WORK INSTRUCTIONS ::
Each record should be copied exactly, and none of them omitted.

*** LISTED RECORDS ***

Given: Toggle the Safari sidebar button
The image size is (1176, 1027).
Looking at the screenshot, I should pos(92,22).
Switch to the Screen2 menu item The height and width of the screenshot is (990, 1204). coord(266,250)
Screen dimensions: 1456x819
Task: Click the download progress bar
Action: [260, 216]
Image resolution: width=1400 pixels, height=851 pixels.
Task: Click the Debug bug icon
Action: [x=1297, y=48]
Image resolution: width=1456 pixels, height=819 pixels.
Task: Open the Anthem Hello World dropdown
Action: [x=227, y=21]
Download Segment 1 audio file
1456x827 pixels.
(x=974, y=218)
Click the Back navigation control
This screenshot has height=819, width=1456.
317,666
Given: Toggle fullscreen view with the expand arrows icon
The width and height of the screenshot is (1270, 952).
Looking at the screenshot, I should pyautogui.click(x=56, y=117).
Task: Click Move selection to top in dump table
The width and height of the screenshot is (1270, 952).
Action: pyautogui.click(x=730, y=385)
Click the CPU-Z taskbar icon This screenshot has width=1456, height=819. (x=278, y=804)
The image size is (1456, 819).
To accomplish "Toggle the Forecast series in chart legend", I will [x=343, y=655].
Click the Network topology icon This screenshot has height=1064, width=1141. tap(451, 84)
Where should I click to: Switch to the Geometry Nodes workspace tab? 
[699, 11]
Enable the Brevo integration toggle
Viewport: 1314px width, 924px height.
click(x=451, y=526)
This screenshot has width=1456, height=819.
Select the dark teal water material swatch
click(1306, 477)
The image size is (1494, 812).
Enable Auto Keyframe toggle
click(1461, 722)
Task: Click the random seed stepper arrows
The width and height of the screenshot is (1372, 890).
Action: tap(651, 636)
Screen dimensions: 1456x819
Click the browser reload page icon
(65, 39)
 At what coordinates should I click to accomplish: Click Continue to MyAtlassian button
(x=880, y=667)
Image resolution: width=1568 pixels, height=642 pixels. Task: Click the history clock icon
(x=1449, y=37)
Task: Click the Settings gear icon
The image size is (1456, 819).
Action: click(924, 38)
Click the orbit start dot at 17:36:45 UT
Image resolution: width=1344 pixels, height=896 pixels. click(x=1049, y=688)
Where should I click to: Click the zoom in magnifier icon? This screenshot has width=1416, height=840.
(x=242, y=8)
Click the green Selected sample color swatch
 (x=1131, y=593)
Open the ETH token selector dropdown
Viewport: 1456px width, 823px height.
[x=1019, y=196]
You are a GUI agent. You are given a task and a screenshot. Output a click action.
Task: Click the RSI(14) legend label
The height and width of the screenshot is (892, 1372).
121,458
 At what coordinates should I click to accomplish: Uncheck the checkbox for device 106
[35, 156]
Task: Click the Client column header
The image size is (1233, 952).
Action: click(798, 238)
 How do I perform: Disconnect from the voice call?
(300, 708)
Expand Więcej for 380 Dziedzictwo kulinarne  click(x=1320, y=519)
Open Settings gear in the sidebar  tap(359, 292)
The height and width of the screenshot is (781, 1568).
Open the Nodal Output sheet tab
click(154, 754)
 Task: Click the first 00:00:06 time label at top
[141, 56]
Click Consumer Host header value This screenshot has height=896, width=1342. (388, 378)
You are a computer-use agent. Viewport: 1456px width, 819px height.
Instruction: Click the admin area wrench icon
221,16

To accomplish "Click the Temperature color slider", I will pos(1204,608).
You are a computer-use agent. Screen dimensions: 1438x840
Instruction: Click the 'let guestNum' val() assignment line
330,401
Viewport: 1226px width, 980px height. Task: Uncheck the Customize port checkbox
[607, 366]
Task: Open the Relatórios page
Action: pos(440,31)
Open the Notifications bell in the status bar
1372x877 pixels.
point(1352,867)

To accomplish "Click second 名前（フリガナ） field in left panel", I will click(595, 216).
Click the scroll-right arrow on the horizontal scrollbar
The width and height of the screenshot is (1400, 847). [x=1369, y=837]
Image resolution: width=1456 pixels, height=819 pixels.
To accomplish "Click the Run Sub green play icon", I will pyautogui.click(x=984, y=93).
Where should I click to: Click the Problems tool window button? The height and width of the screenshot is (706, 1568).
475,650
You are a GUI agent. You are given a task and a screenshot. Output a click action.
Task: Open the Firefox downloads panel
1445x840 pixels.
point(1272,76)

*** End of LISTED RECORDS ***

WRITTEN RESPONSE ::
Given: Toggle the Safari sidebar button
The image size is (1176, 1027).
Looking at the screenshot, I should pos(92,22).
Switch to the Screen2 menu item The height and width of the screenshot is (990, 1204). coord(266,250)
Screen dimensions: 1456x819
Task: Click the download progress bar
Action: [260, 216]
Image resolution: width=1400 pixels, height=851 pixels.
Task: Click the Debug bug icon
Action: [x=1297, y=48]
Image resolution: width=1456 pixels, height=819 pixels.
Task: Open the Anthem Hello World dropdown
Action: [x=227, y=21]
Download Segment 1 audio file
1456x827 pixels.
(x=974, y=218)
Click the Back navigation control
This screenshot has height=819, width=1456.
317,666
Given: Toggle fullscreen view with the expand arrows icon
The width and height of the screenshot is (1270, 952).
Looking at the screenshot, I should pyautogui.click(x=56, y=117).
Task: Click Move selection to top in dump table
The width and height of the screenshot is (1270, 952).
Action: pyautogui.click(x=730, y=385)
Click the CPU-Z taskbar icon This screenshot has width=1456, height=819. (x=278, y=804)
The image size is (1456, 819).
To accomplish "Toggle the Forecast series in chart legend", I will [x=343, y=655].
Click the Network topology icon This screenshot has height=1064, width=1141. tap(451, 84)
Where should I click to: Switch to the Geometry Nodes workspace tab? 
[699, 11]
Enable the Brevo integration toggle
Viewport: 1314px width, 924px height.
click(x=451, y=526)
This screenshot has width=1456, height=819.
Select the dark teal water material swatch
click(1306, 477)
The image size is (1494, 812).
Enable Auto Keyframe toggle
click(1461, 722)
Task: Click the random seed stepper arrows
The width and height of the screenshot is (1372, 890).
Action: tap(651, 636)
Screen dimensions: 1456x819
Click the browser reload page icon
(65, 39)
 At what coordinates should I click to accomplish: Click Continue to MyAtlassian button
(x=880, y=667)
Image resolution: width=1568 pixels, height=642 pixels. Task: Click the history clock icon
(x=1449, y=37)
Task: Click the Settings gear icon
The image size is (1456, 819).
Action: click(924, 38)
Click the orbit start dot at 17:36:45 UT
Image resolution: width=1344 pixels, height=896 pixels. click(x=1049, y=688)
Where should I click to: Click the zoom in magnifier icon? This screenshot has width=1416, height=840.
(x=242, y=8)
Click the green Selected sample color swatch
 (x=1131, y=593)
Open the ETH token selector dropdown
Viewport: 1456px width, 823px height.
[x=1019, y=196]
You are a GUI agent. You are given a task and a screenshot. Output a click action.
Task: Click the RSI(14) legend label
The height and width of the screenshot is (892, 1372).
121,458
 At what coordinates should I click to accomplish: Uncheck the checkbox for device 106
[35, 156]
Task: Click the Client column header
The image size is (1233, 952).
Action: click(798, 238)
 How do I perform: Disconnect from the voice call?
(300, 708)
Expand Więcej for 380 Dziedzictwo kulinarne  click(x=1320, y=519)
Open Settings gear in the sidebar  tap(359, 292)
The height and width of the screenshot is (781, 1568).
Open the Nodal Output sheet tab
click(154, 754)
 Task: Click the first 00:00:06 time label at top
[141, 56]
Click Consumer Host header value This screenshot has height=896, width=1342. (388, 378)
You are a computer-use agent. Viewport: 1456px width, 819px height.
Instruction: Click the admin area wrench icon
221,16

To accomplish "Click the Temperature color slider", I will pos(1204,608).
You are a computer-use agent. Screen dimensions: 1438x840
Instruction: Click the 'let guestNum' val() assignment line
330,401
Viewport: 1226px width, 980px height. Task: Uncheck the Customize port checkbox
[607, 366]
Task: Open the Relatórios page
Action: pos(440,31)
Open the Notifications bell in the status bar
1372x877 pixels.
point(1352,867)

To accomplish "Click second 名前（フリガナ） field in left panel", I will click(595, 216).
Click the scroll-right arrow on the horizontal scrollbar
The width and height of the screenshot is (1400, 847). [x=1369, y=837]
Image resolution: width=1456 pixels, height=819 pixels.
To accomplish "Click the Run Sub green play icon", I will pyautogui.click(x=984, y=93).
Where should I click to: Click the Problems tool window button? The height and width of the screenshot is (706, 1568).
475,650
You are a GUI agent. You are given a task and a screenshot. Output a click action.
Task: Open the Firefox downloads panel
1445x840 pixels.
point(1272,76)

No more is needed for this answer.